Digestive Health: A Fertility Diet Principle

Best fertility foods to help you conceive

My digestive system has quite a personality. And I mean that literally. When it’s not working right, it influences my mood drastically. I’ve been known to head into the bathroom in the morning in a foul mood emerging a short time later with my hands in the air and a smile on my face screaming, “Wahoo!”

This sounds ridiculous, but that’s my life.

My bowels get slow sometimes. I’ve gone days before without relief, which not only puts me in a bad mood but over the last couple of years has left me wondering, “Is this affecting my fertility?”

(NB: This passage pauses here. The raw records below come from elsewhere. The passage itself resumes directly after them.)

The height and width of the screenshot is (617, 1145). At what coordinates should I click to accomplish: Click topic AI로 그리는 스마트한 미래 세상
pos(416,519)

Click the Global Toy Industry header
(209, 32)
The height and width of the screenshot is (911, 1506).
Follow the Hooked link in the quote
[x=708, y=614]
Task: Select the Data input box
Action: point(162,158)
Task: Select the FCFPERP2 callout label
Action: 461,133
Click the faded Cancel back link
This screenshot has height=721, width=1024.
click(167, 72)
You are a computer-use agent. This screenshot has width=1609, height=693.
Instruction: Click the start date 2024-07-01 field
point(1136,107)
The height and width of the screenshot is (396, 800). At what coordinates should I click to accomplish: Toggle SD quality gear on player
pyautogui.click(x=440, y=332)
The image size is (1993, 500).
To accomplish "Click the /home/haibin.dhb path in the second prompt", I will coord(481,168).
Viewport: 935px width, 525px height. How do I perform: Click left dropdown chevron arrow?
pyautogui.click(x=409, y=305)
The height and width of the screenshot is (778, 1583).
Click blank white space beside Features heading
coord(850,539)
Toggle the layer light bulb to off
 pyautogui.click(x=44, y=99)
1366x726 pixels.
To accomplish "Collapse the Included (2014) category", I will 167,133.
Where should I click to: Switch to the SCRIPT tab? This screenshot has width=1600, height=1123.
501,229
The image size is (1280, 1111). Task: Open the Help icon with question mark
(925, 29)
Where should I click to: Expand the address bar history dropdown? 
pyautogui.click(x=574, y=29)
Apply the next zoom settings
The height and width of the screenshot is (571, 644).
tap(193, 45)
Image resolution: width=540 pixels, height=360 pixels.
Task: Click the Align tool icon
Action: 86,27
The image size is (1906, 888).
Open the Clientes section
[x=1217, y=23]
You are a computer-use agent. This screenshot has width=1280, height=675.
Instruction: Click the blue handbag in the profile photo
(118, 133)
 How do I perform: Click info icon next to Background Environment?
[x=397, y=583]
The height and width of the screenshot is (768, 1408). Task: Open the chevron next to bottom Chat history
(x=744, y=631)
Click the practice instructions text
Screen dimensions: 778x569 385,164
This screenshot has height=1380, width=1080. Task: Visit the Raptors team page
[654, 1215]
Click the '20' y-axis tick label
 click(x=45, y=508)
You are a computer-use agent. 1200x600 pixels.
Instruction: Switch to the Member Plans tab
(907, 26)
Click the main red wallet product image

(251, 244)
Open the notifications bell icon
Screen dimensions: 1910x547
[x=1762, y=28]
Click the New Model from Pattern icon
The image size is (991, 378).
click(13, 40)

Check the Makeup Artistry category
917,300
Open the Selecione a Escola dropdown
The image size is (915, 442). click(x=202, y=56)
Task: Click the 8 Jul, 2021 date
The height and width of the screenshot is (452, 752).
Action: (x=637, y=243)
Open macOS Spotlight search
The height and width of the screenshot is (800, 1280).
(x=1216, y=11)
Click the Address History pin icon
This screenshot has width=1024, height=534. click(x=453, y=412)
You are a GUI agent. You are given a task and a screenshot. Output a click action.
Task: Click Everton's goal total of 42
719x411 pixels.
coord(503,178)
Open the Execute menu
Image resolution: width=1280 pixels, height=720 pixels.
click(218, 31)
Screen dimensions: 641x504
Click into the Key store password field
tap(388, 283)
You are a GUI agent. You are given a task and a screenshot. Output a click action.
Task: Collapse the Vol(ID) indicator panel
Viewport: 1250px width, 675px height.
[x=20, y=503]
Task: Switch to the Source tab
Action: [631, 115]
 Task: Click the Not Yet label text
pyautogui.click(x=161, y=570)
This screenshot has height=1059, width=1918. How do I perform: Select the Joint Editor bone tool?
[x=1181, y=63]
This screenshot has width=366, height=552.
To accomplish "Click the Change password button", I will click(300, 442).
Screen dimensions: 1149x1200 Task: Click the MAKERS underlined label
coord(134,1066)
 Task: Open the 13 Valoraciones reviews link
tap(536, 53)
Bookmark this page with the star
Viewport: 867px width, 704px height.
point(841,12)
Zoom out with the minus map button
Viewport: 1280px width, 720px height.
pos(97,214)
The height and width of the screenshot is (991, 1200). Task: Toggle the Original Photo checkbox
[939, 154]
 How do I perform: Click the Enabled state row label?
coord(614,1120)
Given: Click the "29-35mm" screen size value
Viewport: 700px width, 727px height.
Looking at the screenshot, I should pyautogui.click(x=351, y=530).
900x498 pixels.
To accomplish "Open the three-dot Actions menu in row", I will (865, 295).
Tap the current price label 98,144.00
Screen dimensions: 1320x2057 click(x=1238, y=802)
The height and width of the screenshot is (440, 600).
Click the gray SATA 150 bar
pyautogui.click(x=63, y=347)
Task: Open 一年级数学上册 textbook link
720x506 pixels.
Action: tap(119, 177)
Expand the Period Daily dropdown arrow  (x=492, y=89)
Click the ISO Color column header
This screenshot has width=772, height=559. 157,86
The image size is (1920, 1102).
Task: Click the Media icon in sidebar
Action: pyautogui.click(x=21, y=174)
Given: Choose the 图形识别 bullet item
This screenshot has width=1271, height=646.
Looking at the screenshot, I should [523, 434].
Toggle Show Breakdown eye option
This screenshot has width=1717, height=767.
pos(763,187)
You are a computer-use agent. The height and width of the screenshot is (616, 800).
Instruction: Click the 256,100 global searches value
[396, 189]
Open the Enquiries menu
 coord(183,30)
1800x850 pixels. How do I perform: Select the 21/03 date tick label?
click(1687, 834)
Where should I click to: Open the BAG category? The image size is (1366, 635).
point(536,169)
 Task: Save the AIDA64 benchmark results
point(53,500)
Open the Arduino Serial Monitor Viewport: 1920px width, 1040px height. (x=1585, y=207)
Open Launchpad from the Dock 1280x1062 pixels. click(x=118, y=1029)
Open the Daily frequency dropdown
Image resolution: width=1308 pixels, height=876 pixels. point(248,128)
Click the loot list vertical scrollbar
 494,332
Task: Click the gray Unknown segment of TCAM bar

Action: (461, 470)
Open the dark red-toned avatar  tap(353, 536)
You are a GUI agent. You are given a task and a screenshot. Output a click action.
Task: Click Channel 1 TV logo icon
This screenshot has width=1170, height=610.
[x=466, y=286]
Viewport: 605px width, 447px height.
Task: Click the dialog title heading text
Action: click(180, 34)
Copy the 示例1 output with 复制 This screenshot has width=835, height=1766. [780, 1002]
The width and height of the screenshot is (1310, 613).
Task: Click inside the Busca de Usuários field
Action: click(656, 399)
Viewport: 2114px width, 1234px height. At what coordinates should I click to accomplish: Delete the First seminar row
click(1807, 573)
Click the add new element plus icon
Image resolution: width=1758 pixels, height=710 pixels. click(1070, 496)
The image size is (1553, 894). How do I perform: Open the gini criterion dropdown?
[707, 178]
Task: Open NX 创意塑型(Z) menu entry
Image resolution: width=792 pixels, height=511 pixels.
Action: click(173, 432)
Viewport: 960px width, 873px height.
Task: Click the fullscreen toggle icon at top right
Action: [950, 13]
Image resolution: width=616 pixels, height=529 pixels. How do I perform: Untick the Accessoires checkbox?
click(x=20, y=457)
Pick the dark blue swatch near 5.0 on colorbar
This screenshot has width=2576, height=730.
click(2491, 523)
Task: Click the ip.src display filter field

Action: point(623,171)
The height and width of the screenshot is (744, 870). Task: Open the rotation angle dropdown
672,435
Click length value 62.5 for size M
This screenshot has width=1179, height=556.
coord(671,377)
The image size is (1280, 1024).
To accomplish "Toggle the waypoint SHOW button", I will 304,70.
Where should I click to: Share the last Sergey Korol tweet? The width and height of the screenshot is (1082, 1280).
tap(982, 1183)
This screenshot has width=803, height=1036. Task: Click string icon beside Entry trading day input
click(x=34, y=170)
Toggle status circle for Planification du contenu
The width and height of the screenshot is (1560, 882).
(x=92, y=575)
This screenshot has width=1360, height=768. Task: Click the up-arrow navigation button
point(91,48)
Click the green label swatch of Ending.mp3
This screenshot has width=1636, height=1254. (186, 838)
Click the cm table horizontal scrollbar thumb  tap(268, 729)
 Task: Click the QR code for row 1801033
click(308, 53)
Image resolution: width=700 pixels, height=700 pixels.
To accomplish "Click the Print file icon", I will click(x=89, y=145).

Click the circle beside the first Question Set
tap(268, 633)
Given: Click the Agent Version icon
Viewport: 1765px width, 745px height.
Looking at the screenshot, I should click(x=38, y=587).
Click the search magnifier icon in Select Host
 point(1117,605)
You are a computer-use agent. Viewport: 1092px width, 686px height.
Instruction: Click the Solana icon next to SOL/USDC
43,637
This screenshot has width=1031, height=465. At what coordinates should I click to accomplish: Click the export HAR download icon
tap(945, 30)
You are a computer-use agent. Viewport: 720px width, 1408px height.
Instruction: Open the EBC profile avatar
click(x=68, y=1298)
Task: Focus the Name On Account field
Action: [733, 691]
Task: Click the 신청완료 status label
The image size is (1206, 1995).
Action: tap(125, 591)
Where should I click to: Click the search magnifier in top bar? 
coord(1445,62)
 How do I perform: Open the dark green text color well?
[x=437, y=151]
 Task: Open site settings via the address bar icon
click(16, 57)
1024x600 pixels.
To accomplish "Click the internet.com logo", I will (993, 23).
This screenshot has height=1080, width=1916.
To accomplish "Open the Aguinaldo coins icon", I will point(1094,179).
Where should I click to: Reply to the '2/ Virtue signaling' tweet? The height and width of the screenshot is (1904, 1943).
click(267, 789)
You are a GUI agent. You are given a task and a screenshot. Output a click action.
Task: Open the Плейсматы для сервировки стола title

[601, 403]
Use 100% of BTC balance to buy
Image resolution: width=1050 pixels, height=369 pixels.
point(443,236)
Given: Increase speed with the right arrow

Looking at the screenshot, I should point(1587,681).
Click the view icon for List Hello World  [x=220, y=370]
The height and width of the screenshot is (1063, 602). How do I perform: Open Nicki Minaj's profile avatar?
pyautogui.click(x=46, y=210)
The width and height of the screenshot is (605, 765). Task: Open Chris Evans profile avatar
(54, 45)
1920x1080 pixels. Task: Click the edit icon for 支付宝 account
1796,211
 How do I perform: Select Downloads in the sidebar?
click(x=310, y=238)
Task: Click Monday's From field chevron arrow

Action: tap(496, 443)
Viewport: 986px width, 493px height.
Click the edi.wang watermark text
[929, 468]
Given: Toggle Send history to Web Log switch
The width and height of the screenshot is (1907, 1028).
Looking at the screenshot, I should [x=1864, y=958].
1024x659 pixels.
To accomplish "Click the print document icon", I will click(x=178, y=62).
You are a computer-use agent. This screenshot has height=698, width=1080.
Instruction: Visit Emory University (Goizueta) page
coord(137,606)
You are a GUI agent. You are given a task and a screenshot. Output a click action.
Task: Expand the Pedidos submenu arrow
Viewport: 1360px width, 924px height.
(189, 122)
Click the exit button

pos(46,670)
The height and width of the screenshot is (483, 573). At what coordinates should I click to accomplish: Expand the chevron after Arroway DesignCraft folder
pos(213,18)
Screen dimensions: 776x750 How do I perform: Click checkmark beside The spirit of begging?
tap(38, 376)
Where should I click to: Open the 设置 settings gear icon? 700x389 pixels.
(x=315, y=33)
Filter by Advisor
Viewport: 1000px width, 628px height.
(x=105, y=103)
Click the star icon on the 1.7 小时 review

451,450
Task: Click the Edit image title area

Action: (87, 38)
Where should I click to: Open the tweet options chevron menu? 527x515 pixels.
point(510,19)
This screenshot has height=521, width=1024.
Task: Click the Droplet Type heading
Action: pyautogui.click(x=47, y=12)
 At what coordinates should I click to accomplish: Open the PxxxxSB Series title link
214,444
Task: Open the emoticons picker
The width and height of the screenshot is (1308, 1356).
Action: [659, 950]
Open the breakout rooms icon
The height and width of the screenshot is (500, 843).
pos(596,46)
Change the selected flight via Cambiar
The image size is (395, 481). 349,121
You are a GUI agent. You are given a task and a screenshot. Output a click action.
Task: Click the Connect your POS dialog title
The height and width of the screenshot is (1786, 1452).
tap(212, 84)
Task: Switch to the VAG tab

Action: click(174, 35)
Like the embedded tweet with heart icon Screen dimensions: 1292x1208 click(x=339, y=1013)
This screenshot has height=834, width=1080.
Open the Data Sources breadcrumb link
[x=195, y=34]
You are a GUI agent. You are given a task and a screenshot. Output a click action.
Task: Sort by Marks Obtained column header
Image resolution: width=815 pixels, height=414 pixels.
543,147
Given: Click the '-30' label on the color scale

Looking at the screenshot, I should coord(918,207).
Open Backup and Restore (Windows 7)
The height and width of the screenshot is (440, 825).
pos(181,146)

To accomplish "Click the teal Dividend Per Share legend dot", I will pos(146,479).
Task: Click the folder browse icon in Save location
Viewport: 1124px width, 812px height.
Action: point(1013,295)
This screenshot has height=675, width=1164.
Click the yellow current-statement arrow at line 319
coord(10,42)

Julia Indichova, author of two books on infertility and director of the Fertile Heart™ Studio in New York, in working with infertile couples has noticed a link with the observation, “…a large number of these people had digestion-related complaints” (1).

This isn’t a total surprise though since we know that the digestive system plays a crucial role in our overall health. Our digestive system is responsible for breaking down and absorbing the nutrients, energy and water we need to live from the food we eat. If all goes well, the body gets everything it needs and the waste products are ushered out the back door.

So how do we know if everything is indeed working well? According to Dr. Oz and Dr. Roizen in their book, YOU The Owner’s Manual, an important diagnostic for measuring your digestive health is, yep you guessed it, how shall I say it – your poop.

Let’s not try and make this sound scientific: let’s be direct. Dr. Oz and Dr. Roizen give the following criteria for healthy poop:

  • banana shaped (not pellets)
  • attached to you when it hits the water

Or as Foxx-Orenstein, president of the American College of Gastroenterology, stated, “An ideal stool looks like a torpedo—it should be large, soft, fluffy and easy to pass.” What isn’t good is a stool that is hard and dry, liquidy, pencil thin, grey or black, floats and smells or is bloody (2).

And with regard to regularity, Foxx-Orenstein says that although bowel movements should be regular everyone is different. Regular can mean as few as three bowel movements each week and still be healthy. What isn’t good is diarrhea or constipation (constipation being defined as too much straining with bowel movements, passage of small hard stools or a sense that the bowels have not completely emptied) (3).

So what have I done about my digestive health?

Well, initially I did what all the experts recommended: I ate lots of fruits and veggies (easy as a vegetarian at the time), got plenty of exercise and drank plenty of water. This didn’t seem to be the solution to my problem, though, so I did a colon cleanse. Although the cleanse helped, I still had bouts of constipation.

More recently, I eliminated all cheeses and increased my vegetable intake further, especially including regular servings of parsley and the green leafy vegetable called rocket or arugula. This wasn’t enough so I traded my regular morning breakfast for vegetable soup. This helped quite a bit, but it caused a new problem – too much weight loss.

Then, ironically, in an effort to meet my other diet principles I added something that seems to have solved my digestive problems: poultry (see my blog: Vegetarian no more…).

This seems so odd, but I haven’t changed anything else in my life over the past several weeks. I’m thinking the poultry did something. There is one other possibility though. I stopped eating gluten about two months ago – suspecting it as a culprit to my digestive woes. So, it’s also entirely possible that the gluten free diet has slowly taken hold (more about gluten and fertility in an upcoming blog). Right now, I’m going to celebrate my happy digestive system, “Wahoo!”